## What is being asked
How many lines in the entries below include the string "breadcrumb"? Answer with the number only.

## Data under study

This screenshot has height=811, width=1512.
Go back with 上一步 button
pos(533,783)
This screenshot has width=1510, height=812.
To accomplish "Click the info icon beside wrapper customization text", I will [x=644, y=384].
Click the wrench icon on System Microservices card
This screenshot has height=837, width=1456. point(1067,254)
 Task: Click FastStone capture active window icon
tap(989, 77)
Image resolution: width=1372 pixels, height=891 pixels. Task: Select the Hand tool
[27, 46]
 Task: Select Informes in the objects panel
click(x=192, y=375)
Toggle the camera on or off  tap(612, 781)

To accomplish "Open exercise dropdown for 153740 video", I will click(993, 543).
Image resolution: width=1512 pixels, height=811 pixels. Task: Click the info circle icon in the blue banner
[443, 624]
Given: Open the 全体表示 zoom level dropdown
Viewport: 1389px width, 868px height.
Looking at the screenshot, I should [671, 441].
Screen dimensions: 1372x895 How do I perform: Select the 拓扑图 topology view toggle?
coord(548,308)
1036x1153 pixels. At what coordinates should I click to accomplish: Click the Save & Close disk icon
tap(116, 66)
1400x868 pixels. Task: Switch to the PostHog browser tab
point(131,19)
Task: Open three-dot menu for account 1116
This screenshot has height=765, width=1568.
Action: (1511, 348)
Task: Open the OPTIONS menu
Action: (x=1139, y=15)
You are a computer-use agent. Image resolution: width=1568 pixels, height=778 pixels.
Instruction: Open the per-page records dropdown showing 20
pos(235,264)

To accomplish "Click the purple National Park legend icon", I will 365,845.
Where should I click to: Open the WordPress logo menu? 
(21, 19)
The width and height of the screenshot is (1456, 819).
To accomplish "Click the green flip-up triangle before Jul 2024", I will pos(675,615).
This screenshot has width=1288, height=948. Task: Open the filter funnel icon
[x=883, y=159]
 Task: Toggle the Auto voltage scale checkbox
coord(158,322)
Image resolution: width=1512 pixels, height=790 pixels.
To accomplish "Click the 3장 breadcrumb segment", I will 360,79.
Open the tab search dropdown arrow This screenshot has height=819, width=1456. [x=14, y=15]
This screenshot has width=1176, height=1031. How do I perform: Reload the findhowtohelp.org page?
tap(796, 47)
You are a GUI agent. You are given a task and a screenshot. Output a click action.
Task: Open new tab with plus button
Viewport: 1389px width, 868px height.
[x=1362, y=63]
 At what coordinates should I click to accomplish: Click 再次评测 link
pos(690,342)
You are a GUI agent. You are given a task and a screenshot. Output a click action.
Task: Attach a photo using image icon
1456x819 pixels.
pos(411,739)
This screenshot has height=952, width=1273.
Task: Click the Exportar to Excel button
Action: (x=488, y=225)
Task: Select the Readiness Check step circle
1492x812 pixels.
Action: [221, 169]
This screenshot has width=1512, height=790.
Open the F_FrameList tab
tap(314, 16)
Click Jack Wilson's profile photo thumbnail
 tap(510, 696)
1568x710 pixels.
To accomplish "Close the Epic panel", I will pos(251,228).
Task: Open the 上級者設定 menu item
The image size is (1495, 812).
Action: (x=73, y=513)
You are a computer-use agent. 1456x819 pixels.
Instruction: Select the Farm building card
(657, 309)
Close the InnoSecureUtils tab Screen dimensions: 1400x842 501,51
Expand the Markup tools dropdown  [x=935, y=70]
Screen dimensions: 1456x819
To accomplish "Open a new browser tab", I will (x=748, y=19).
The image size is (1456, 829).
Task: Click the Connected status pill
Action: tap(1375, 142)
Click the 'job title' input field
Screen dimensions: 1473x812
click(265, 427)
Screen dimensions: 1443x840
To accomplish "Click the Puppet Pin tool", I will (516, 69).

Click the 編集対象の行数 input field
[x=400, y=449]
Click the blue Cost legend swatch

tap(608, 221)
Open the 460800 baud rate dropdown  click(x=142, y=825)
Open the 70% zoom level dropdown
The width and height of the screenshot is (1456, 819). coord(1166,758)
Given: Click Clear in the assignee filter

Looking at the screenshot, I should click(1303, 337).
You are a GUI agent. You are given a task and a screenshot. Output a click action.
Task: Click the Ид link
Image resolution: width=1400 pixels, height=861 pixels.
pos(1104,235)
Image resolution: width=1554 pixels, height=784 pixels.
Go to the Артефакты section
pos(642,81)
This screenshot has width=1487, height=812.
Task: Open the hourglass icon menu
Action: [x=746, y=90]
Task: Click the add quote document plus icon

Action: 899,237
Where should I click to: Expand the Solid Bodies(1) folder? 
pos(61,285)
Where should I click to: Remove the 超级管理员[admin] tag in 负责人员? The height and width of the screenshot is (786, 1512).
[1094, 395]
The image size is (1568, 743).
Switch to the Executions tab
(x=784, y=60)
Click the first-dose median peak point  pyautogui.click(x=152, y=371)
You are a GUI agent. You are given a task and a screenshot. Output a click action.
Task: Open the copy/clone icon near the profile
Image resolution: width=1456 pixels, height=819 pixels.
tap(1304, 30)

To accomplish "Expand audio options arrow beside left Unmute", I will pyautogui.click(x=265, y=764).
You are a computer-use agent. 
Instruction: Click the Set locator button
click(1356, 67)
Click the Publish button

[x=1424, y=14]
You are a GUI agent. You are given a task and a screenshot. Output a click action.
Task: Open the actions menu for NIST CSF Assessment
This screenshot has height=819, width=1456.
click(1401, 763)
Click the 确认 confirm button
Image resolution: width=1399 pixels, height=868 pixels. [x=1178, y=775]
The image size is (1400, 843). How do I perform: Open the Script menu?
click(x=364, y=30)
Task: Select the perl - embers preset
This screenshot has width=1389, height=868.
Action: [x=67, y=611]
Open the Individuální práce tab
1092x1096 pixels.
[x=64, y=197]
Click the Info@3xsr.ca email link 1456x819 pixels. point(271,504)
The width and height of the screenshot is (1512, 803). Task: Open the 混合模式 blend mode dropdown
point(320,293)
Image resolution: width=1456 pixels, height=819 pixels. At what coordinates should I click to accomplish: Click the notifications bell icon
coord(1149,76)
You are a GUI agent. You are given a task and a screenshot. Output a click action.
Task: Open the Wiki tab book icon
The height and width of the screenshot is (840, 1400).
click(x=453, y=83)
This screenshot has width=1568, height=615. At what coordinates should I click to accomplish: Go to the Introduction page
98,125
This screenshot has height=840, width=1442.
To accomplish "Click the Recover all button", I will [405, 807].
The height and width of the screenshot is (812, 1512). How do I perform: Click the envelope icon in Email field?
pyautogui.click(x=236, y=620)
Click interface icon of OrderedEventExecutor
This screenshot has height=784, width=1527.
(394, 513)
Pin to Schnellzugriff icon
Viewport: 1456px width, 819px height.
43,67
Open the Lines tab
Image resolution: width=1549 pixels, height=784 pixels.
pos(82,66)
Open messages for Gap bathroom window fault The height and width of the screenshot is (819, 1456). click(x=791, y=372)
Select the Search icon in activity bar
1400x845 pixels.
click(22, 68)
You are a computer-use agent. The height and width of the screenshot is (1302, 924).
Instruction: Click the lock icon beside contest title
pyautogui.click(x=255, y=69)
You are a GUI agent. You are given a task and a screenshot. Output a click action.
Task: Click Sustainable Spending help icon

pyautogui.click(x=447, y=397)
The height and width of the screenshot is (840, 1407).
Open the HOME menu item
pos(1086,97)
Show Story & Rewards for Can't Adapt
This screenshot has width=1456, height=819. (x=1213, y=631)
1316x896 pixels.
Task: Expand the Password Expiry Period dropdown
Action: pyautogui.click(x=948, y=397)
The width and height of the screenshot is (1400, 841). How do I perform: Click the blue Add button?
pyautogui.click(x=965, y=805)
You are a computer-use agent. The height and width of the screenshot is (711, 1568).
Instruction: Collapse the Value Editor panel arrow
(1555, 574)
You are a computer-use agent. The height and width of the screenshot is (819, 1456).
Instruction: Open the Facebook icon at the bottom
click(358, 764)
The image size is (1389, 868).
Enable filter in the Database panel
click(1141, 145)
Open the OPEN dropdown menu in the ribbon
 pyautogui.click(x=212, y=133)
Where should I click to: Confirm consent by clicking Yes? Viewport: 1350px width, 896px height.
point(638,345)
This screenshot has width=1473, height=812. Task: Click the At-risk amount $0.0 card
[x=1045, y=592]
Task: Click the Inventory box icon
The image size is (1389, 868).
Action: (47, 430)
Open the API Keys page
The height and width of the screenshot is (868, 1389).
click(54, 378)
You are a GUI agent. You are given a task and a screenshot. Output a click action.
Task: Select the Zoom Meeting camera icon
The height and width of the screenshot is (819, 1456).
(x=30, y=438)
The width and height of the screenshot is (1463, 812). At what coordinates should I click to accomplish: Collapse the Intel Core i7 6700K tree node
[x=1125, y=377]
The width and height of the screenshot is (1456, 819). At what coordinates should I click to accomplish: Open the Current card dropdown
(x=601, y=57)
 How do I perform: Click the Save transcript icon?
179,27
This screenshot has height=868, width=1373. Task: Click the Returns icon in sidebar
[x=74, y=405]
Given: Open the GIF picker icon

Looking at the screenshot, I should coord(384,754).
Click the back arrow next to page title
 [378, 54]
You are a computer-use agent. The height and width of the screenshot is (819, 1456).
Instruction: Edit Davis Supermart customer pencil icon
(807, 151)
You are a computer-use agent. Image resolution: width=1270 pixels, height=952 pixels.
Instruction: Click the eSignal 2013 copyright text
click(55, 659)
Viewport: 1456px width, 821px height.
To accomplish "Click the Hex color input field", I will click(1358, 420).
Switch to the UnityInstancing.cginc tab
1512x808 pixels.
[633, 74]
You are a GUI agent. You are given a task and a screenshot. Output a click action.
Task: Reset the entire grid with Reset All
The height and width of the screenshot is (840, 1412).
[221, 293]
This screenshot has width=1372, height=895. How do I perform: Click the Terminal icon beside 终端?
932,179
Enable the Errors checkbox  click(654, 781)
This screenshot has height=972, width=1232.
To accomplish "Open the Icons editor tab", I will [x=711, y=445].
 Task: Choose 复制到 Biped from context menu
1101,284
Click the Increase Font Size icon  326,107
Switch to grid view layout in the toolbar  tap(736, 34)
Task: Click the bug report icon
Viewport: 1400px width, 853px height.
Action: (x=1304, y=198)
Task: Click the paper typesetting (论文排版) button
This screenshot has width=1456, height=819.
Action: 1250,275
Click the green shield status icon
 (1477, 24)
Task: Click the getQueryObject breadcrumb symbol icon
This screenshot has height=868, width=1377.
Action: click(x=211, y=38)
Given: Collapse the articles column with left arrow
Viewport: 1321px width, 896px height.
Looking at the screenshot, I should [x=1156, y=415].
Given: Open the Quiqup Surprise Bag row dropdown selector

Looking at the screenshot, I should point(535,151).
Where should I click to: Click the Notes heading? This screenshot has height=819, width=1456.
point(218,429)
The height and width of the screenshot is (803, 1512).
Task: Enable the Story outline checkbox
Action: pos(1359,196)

## Result for this exercise
2